Negara Jepang adalah negara yang memulai pelaksanaan Lesson Study atau dapat dikatakan Lesson Study itu asalnya dari Jepang. Kegiatan ini dilakukan dua kali dalam satu bulan, dimana mereka berdiskusi dan berbagi tentang apa saja yang bertujuan untuk meningkatkan dan memperbaiki pembelajaran di dalam kelas, salah satunya dimana para guru kelas lain atau guru sekolah lain masuk kelas dan ikut dalam pembelajaran salah satu guru yang ditunjuk atau mengundang guru dari sekolah lain untuk mengajar di dalam kelasnya. Kemudian mereka akan berdiskusi tentang berbagai permasalahan di dalam kelas yang berkaitan dengan cara mengajar, media, metode dan lain lain.
Kegiatan lesson Study ini rutin dilakukan pada sekolah-sekolah di Jepang sehingga guru –guru di Jepang terus mengalami kemajuan dalam pengelolaan kelas karena mereka bisa saling memperbaiki dan memberi saran satu dengan yang lainnya. Prof. Haiyasiwara juga mengemukakan bahwa guru – guru di Jepang sangat rendah hati dan memupuk perasaan anak – anak supaya mereka lebih termotivasi untuk belajar.
Selain membahas tentang pelaksanaan Lesson Study, Prof. Haiyasiwara juga menjelaskan bahwa buku tentang nasionalisme (dalam arti sempit) dihilangkan setelah perang pada tahun 1945 agar anak tidak hanya mencintai negaranya sendiri tapi juga peduli dengan bangsa lain. Di Jepang sekarang ini jarang ada buku tentang cinta tanah air.
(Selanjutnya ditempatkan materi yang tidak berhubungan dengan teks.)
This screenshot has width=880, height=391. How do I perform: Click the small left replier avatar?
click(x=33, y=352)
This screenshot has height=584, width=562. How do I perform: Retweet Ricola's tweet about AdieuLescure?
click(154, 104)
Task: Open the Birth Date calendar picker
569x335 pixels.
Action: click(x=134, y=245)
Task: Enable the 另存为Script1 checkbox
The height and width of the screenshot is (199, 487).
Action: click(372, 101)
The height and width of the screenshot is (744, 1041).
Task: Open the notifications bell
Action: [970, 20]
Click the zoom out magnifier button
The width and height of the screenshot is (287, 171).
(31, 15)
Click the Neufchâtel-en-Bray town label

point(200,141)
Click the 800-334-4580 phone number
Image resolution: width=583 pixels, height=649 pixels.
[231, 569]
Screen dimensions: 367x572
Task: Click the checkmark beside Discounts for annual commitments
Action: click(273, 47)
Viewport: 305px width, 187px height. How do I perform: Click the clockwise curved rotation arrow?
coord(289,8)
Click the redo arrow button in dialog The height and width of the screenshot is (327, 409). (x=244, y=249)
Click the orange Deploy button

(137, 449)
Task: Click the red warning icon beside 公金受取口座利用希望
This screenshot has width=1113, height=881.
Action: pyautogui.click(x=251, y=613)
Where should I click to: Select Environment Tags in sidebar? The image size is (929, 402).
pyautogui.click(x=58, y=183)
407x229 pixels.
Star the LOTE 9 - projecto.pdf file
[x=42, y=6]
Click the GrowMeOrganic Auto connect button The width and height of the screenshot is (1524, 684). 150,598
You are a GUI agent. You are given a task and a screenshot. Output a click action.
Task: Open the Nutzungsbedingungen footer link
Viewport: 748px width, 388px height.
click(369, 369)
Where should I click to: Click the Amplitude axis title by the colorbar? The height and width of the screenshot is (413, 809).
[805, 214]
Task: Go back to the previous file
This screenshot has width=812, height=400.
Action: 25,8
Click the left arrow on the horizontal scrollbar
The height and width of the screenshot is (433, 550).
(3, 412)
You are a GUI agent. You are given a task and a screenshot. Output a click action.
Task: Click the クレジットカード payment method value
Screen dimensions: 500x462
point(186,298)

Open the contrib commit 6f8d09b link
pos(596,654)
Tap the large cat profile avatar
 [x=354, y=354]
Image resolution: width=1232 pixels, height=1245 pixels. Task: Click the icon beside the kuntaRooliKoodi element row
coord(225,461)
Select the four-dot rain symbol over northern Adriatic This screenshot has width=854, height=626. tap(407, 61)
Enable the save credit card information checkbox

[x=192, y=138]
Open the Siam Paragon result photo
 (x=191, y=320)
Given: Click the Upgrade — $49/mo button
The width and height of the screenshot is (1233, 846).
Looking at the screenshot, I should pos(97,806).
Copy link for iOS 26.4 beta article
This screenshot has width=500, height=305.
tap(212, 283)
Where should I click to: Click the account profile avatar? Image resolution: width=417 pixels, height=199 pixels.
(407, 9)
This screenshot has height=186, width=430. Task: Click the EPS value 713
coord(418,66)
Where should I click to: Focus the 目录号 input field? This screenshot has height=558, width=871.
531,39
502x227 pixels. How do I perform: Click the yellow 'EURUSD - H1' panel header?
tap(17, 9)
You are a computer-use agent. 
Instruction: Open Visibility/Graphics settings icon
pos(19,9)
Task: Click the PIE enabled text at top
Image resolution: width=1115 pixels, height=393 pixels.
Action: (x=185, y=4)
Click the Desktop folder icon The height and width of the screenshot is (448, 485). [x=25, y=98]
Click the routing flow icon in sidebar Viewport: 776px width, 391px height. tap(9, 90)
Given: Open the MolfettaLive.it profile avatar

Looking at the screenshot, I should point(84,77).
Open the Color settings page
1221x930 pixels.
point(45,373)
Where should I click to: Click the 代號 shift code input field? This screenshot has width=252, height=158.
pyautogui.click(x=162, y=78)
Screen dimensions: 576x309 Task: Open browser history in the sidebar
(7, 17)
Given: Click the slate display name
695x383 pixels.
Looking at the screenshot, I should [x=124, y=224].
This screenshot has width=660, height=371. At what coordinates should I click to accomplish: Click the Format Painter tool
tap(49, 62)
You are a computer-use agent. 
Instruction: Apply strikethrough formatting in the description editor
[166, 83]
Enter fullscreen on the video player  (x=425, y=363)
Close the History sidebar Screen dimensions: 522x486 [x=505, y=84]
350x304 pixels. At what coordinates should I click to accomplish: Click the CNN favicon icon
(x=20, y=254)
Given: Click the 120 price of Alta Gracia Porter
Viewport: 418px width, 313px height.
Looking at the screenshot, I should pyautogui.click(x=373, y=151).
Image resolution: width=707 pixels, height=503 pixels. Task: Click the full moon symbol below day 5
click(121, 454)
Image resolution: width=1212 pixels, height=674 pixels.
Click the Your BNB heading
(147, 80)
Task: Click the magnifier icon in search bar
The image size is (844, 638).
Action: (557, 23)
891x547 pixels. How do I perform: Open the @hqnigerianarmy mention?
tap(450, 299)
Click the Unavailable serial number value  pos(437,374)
Berkaitan dengan kurikulum, di sana kurikulum dilihat dari dua sisi yaitu:
1. Sisi sempit berupa mata pelajaran, jadwal mingguan dan RPP
2. Sisi luas berupa penekanan pembelajaran anak dan pembangunan kurikulum berupa pembelajaran yang dilakukan oleh anak dan fungsi guru.
Prosedur dalam penerbitan buku ajar di Jepang melalui berbagai tahapan yaitu tahap compiling, tahap editing. tahap screening ( dilakukan oleh MEXT atau semacam Kementerian Pendidikan kalau di Indonesia ), tahap selection dan tahap use. Selanjutnya selama 2 tahun dilakukan review buku. Dulu saat perang berakhir dengan bantuan PBB, Jepang menerbitkan 3 juta buku /tahun, ditambah dengan guru yang secara sukarela mengajar di sekolah-sekolah. Selain itu di Jepang juga ada Terakoya yaitu semacam pondok pesantren kalau di Indonesia tetapi ini para biksu yang mengajar anak-anak.
Setelah perang, banyak buku dari Amerika Serikat yang diterjemahkan ke dalam Bahasa Jepang tetapi sedikit demi sedikit Jepang mulai melepaskan diri dari pengaruh budaya asing.
Proses pendidikan di Jepang lebih banyak praktek seperti ke sawah, panti jompo, kebun, memerah susu, menganyam, teleconference dengan sekolah lain.
Prof. Haiyasiwara juga memutar film sejarah yang menceritakan perjalanan proses pendidikan di Jepang mulai dari pengenalan TV sebagai media pembelajaran yang dimulai dari 60 tahun yang lalu, dalam film tersebut menceritakan saat TV digunakan untuk pembelajaran di Jepang pada sekolah dasar di pegunungan. Mereka sangat senang dan memiliki semangat yang tinggi untuk belajar, mulai membuat barang – barang sederhana seperti yang dilihat di TV dan itu adalah awal dari Jepang mulai berkembang sehingga menjadi maju seperti sekarang ini.